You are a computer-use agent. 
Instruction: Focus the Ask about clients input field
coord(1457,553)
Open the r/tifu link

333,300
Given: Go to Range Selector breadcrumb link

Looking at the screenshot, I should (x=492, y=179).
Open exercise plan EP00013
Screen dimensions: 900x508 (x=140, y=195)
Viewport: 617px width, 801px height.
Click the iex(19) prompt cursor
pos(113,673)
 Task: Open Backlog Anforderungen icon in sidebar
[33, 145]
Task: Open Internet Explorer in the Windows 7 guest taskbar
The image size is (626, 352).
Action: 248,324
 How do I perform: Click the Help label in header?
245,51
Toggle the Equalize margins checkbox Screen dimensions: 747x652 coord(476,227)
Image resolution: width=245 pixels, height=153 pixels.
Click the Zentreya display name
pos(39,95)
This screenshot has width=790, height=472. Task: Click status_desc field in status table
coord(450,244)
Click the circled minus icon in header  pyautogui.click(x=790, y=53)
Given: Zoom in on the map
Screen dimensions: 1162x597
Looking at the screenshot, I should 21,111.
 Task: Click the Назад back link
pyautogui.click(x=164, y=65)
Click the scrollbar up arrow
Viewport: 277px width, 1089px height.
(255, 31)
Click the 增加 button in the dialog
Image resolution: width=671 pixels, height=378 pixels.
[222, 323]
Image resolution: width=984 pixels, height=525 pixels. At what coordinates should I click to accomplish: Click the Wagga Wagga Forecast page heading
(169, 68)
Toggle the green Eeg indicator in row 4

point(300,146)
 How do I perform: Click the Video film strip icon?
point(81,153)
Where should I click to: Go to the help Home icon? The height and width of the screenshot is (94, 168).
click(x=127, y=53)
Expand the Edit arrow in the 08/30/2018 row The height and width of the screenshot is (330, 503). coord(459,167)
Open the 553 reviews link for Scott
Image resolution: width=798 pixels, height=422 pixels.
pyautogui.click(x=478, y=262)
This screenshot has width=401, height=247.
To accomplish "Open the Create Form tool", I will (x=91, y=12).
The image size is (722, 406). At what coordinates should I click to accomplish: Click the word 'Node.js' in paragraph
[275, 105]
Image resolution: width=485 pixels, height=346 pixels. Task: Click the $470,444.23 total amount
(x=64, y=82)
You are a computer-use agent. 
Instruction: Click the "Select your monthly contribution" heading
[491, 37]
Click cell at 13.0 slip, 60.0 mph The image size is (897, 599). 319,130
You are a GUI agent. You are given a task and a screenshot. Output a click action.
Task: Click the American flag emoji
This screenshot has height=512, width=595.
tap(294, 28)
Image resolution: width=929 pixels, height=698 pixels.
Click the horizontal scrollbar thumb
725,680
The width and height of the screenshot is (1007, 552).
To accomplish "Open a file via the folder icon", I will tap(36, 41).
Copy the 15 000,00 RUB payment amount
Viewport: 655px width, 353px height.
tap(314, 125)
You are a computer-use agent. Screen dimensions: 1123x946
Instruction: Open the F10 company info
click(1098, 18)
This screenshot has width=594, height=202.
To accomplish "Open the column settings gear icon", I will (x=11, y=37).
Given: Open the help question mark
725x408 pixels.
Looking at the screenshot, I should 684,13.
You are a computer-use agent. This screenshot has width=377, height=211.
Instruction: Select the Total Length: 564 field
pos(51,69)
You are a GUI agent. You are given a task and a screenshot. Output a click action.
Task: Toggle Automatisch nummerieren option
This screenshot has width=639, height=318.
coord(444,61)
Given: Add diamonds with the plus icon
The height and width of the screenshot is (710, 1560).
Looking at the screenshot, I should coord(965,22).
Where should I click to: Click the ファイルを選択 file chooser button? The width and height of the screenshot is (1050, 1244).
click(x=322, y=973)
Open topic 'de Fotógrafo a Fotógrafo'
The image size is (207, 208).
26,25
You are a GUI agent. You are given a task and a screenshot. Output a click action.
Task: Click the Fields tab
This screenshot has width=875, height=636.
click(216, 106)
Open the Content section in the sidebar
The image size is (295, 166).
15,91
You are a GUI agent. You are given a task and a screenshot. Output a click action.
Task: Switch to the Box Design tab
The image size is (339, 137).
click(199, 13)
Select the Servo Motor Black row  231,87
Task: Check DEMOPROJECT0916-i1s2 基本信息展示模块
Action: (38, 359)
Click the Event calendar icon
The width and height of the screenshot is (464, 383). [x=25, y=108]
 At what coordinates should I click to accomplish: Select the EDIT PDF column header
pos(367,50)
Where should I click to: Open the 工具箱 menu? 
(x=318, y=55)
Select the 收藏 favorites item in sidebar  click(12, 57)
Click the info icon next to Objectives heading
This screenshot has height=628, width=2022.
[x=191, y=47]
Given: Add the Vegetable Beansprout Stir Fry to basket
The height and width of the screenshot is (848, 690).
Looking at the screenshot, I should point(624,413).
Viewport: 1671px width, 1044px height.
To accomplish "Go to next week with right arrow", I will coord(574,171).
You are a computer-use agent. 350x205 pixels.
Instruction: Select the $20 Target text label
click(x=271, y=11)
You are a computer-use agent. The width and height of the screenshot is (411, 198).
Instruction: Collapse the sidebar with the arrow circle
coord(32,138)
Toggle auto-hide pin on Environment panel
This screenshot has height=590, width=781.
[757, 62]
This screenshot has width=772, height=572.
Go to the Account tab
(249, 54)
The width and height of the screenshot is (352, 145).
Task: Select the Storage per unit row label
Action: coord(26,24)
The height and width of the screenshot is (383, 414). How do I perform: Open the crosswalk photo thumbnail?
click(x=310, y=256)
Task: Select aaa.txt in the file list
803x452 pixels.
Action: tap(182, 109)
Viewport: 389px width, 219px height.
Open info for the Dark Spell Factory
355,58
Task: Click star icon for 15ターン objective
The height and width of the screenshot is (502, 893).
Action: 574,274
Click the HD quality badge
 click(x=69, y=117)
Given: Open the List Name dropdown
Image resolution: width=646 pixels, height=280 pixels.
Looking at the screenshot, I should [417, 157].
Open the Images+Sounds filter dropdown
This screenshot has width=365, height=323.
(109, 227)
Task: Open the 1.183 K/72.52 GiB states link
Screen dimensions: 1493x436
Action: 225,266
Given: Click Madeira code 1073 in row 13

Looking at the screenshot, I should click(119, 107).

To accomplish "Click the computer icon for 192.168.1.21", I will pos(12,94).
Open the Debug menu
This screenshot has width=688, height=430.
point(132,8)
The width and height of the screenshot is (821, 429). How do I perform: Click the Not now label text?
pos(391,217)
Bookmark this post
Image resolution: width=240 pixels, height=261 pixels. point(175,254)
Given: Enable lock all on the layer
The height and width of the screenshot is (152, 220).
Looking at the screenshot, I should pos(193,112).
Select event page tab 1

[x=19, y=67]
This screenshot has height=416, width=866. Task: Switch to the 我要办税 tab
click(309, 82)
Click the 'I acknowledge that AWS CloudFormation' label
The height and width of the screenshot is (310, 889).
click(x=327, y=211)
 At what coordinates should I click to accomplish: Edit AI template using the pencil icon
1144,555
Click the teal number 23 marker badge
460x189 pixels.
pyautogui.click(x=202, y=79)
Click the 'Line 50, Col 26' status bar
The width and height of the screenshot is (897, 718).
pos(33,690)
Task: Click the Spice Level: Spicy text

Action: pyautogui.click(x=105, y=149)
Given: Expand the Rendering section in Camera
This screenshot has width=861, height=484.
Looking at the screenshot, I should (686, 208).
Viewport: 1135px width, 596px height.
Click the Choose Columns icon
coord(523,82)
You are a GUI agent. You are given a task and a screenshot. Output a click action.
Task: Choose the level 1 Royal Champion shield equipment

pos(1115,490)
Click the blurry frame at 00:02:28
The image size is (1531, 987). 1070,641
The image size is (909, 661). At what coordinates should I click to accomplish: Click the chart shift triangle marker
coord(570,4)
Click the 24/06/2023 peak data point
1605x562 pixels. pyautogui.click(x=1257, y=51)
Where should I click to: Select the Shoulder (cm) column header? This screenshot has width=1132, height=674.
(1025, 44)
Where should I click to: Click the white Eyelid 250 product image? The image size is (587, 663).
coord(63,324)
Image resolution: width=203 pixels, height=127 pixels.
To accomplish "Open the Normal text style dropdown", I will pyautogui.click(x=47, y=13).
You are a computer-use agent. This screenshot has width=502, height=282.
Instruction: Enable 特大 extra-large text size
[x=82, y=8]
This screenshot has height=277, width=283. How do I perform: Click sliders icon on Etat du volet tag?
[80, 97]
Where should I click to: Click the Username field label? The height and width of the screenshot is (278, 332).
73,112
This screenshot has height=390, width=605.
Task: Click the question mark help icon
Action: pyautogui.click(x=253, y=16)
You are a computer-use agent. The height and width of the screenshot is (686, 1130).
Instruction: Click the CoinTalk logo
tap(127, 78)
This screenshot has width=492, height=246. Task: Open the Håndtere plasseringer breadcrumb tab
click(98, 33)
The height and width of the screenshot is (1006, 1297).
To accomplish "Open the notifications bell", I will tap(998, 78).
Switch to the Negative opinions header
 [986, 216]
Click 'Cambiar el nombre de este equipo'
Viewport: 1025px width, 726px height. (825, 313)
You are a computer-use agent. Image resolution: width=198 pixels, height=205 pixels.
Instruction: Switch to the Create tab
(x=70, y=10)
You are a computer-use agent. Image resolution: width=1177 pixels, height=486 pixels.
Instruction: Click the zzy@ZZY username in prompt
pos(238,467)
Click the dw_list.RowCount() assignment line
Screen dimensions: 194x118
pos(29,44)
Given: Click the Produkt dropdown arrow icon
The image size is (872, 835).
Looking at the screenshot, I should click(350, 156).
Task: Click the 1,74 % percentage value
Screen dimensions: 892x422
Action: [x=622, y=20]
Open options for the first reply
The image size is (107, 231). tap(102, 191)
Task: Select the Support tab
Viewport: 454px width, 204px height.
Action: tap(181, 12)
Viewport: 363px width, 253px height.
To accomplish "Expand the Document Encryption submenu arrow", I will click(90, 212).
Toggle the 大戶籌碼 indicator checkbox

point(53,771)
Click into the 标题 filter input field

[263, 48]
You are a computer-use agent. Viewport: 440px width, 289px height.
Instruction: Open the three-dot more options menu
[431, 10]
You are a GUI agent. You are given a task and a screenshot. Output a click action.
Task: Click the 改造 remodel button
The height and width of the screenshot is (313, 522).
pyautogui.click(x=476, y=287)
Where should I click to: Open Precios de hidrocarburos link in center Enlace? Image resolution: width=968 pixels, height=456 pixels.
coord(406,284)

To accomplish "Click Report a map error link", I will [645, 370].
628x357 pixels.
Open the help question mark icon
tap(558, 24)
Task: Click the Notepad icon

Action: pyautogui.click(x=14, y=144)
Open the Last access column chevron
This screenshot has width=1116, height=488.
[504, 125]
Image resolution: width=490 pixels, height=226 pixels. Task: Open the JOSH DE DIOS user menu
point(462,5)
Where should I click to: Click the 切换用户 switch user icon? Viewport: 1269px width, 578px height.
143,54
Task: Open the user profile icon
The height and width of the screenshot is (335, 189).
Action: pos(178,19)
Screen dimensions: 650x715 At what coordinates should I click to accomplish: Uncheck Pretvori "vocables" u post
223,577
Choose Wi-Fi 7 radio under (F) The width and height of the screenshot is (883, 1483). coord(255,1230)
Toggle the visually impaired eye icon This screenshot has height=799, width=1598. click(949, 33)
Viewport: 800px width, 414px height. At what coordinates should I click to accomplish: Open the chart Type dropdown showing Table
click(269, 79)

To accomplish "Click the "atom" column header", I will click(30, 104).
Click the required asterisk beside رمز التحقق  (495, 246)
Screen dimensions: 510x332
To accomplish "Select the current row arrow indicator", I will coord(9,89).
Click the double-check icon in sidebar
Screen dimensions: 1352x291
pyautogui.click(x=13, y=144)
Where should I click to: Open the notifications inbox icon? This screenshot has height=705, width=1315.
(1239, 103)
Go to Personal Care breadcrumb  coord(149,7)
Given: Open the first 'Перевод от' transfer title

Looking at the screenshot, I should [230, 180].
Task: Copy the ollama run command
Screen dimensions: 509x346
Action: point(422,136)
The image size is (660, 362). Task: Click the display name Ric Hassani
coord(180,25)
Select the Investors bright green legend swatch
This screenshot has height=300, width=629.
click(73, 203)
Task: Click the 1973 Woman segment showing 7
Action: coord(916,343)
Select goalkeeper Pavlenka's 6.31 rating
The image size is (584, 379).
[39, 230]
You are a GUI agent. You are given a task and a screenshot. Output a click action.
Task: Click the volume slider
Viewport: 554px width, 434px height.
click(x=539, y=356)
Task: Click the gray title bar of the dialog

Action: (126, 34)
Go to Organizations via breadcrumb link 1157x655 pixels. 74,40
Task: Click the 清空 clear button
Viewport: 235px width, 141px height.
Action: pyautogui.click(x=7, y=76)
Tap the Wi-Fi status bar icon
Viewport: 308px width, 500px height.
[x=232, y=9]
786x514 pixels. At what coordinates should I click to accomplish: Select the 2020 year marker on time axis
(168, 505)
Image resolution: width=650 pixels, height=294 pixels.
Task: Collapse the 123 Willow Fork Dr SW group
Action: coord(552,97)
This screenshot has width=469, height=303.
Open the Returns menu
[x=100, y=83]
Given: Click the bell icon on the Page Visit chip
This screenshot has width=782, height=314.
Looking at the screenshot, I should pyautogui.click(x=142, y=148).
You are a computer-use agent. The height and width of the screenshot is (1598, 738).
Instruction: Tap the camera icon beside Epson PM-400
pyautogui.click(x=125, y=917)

========================

=== Exercise directions ===
Given the data above, transcribe exactly the lines from the one containing "803x452 pixels." down to the one containing "Given: Open the List Name dropdown", and no others.

=== Answer ===
803x452 pixels.
Action: tap(182, 109)
Viewport: 389px width, 219px height.
Open info for the Dark Spell Factory
355,58
Task: Click star icon for 15ターン objective
The height and width of the screenshot is (502, 893).
Action: 574,274
Click the HD quality badge
 click(x=69, y=117)
Given: Open the List Name dropdown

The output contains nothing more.